The data:
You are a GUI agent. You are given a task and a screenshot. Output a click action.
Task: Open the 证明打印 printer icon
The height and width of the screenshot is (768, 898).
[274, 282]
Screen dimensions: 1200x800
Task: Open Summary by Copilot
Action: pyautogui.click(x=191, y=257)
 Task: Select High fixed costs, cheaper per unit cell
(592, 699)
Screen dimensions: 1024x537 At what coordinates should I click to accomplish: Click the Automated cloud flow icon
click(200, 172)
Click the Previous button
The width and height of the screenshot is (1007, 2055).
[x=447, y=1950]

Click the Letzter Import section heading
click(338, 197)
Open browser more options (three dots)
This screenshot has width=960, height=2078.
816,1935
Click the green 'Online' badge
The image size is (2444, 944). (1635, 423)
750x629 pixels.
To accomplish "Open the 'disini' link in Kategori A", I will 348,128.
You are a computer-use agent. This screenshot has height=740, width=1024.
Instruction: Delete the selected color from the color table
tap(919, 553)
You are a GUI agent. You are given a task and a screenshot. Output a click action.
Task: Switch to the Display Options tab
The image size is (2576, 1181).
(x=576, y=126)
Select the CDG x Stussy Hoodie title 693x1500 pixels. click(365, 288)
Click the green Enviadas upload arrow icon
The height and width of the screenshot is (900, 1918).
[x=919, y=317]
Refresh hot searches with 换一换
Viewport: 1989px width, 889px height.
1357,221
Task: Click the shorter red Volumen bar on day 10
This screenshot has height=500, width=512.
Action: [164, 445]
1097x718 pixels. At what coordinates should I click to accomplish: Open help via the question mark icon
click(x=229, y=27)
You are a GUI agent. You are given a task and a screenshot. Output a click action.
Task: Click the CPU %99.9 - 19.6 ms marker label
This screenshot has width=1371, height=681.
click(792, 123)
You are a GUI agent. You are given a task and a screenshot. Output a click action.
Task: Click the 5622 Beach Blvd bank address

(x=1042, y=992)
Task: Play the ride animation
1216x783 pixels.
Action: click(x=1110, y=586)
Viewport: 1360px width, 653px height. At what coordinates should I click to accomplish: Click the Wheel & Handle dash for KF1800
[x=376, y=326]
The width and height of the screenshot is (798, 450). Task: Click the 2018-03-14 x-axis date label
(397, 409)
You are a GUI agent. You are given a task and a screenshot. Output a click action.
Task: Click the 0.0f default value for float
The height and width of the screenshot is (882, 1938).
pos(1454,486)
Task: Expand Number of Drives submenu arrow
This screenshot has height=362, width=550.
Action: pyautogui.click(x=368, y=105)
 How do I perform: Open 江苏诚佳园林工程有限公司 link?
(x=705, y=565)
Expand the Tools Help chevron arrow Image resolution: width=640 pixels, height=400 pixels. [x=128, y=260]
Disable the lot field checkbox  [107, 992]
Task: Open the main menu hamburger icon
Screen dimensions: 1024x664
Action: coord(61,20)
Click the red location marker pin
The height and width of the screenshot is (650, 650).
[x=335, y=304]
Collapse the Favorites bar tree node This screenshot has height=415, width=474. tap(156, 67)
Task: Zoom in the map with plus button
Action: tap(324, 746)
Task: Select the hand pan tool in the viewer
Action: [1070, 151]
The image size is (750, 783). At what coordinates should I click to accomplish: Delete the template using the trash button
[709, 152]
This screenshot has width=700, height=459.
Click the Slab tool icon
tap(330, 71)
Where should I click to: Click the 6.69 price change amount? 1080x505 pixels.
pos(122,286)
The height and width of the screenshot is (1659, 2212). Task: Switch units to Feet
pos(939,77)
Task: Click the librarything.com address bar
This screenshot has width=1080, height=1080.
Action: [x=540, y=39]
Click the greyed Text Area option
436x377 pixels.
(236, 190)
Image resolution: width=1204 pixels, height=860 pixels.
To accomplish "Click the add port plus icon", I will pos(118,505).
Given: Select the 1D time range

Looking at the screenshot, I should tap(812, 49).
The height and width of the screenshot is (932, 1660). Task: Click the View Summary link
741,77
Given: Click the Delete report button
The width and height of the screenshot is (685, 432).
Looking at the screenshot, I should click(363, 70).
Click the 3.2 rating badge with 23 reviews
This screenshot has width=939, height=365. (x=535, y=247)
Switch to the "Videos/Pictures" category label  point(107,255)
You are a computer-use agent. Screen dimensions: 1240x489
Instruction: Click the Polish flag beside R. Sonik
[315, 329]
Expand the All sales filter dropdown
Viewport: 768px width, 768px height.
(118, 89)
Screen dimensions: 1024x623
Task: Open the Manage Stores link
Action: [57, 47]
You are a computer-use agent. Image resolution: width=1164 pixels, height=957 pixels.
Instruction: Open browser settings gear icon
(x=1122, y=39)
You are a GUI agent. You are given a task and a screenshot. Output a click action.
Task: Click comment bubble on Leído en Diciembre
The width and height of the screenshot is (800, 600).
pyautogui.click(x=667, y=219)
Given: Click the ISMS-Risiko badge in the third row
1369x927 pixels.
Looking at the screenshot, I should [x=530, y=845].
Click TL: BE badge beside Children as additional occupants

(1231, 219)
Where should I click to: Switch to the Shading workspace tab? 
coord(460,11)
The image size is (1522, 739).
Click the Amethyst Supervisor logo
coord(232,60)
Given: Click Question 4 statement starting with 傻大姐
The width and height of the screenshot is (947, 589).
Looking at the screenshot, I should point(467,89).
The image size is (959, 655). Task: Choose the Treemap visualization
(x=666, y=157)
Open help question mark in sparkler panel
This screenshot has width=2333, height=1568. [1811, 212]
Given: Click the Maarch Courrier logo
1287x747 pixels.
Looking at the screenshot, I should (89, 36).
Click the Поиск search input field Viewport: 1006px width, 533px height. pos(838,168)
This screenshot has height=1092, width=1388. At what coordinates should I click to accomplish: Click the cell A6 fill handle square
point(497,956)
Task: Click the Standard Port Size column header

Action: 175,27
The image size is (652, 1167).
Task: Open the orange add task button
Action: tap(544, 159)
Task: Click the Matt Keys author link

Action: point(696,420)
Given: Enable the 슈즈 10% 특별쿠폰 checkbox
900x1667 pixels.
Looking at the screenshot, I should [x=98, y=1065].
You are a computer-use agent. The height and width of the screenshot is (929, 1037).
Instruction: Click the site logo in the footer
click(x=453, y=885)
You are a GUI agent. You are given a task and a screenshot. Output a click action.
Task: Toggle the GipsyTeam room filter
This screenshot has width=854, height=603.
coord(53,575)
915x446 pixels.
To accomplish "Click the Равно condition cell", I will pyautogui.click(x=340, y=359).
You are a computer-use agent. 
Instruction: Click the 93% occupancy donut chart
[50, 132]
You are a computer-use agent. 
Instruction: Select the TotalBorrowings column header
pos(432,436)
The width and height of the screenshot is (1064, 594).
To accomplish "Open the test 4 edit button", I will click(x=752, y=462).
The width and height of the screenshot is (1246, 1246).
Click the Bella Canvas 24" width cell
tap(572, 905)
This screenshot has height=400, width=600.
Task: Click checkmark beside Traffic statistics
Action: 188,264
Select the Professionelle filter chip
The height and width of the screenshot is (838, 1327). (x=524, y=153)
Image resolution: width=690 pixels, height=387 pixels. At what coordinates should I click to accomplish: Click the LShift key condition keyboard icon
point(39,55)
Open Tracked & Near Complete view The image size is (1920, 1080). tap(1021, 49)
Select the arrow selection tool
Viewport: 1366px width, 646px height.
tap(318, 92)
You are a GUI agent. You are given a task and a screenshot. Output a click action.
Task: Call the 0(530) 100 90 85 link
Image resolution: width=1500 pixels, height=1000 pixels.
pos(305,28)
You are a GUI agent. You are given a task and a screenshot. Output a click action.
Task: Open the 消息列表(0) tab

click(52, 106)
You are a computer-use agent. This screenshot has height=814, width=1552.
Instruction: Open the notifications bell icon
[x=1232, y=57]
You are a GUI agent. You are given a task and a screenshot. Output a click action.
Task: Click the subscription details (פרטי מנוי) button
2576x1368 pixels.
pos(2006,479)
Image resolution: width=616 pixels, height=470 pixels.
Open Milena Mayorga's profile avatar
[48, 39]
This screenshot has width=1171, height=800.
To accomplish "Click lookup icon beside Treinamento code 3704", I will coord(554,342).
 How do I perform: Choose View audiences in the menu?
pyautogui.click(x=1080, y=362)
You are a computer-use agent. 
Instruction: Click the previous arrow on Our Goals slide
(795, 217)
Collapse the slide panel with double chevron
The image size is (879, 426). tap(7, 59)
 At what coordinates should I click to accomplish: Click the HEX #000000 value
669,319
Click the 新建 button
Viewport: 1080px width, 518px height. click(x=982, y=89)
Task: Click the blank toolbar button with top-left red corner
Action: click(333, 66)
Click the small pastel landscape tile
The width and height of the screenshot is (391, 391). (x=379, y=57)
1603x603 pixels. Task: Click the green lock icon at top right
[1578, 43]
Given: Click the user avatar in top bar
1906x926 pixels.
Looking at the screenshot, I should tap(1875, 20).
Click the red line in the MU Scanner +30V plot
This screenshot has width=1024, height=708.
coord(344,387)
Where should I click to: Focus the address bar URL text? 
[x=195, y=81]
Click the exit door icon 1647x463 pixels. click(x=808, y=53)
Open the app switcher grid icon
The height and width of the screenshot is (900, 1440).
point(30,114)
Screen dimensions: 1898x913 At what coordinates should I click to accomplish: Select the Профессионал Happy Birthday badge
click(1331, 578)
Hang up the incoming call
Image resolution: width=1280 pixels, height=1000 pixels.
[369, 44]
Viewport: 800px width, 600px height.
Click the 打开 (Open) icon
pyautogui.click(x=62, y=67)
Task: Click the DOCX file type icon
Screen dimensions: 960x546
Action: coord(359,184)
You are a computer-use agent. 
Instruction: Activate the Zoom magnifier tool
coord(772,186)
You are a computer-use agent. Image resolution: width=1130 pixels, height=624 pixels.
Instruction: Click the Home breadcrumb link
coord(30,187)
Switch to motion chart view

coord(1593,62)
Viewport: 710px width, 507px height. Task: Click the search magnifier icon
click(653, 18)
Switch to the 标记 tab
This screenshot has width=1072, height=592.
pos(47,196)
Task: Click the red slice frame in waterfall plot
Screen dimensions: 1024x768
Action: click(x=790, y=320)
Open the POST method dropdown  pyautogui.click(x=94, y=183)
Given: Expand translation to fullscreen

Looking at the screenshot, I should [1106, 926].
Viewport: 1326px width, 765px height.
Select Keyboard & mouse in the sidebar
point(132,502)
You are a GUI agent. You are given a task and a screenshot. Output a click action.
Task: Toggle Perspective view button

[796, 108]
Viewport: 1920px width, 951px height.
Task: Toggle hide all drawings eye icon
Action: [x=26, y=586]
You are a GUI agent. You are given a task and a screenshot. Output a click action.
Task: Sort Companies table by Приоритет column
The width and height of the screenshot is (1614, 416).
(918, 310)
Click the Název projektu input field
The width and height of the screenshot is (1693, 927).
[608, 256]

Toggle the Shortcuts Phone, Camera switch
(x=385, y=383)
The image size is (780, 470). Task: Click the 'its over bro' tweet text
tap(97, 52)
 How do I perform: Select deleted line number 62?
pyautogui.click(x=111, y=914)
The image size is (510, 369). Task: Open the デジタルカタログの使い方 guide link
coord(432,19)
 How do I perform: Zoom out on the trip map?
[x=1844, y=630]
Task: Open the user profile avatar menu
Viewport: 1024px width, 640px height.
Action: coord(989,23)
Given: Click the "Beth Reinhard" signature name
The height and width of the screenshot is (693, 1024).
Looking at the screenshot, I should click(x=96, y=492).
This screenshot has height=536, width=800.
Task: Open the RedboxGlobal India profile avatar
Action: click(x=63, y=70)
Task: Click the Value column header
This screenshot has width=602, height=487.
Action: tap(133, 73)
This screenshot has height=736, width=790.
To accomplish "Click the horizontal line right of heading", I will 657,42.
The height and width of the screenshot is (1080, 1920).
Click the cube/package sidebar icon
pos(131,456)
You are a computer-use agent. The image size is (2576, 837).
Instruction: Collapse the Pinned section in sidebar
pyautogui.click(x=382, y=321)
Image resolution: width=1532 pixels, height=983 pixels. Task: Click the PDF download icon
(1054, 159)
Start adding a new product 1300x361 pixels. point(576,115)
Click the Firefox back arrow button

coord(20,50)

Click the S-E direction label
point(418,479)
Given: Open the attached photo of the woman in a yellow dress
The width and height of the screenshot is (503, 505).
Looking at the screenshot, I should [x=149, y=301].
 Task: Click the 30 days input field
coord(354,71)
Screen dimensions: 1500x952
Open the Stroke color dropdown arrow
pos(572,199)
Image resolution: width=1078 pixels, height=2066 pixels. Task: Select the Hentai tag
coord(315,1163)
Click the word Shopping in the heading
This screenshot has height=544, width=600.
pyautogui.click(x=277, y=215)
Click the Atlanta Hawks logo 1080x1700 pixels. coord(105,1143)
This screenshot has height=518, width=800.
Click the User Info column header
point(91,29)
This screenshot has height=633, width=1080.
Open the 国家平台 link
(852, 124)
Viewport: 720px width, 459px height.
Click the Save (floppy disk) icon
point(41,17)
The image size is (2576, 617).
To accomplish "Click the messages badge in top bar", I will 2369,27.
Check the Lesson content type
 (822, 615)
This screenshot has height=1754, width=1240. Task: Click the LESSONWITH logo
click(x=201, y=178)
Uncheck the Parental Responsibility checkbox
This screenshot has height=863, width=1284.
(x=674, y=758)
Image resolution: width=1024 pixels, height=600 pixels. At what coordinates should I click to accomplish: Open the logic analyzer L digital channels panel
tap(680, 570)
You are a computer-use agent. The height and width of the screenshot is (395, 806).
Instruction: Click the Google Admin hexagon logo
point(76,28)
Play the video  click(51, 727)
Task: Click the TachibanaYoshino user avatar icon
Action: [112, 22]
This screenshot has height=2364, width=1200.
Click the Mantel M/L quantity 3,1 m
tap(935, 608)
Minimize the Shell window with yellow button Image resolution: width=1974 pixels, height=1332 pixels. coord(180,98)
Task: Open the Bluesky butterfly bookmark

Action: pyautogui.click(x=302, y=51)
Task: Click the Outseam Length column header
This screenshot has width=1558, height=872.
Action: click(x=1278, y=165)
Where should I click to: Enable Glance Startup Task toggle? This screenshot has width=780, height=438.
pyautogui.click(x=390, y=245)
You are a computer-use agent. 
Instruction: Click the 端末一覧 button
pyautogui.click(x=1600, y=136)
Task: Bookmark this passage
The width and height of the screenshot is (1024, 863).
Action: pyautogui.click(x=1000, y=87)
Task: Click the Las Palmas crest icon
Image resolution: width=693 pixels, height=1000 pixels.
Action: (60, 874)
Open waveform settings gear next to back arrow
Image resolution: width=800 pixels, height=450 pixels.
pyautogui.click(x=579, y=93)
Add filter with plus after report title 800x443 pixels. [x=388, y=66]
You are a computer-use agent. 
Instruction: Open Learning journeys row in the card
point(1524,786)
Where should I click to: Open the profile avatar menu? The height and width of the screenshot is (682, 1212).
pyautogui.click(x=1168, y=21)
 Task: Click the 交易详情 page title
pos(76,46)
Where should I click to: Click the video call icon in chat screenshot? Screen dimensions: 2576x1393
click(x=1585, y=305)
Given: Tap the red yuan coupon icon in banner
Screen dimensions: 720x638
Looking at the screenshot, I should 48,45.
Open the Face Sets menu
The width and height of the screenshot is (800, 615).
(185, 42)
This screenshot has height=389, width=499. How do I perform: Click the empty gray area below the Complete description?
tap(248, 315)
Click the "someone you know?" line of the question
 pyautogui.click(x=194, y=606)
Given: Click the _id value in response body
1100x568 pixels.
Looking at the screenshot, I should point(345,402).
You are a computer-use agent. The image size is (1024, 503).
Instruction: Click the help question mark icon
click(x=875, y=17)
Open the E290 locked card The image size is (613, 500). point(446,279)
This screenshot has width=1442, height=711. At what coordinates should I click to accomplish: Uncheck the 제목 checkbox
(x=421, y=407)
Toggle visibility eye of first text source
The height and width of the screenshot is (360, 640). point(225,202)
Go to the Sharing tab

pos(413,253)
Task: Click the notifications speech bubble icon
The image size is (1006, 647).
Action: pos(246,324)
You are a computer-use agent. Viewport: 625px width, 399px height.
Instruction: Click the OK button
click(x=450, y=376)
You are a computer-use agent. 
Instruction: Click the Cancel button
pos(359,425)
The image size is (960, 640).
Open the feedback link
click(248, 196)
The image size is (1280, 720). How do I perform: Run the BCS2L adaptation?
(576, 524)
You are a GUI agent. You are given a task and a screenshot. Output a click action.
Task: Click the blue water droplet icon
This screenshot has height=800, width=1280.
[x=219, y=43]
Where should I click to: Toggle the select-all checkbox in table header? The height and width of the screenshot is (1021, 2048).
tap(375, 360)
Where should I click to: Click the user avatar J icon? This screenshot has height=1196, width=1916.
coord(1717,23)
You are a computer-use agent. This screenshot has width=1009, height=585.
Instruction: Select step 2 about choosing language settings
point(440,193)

What is being asked:
Give the count of lines in the data that contain the word "bubble", and write nothing besides it.

Answer for this exercise:
2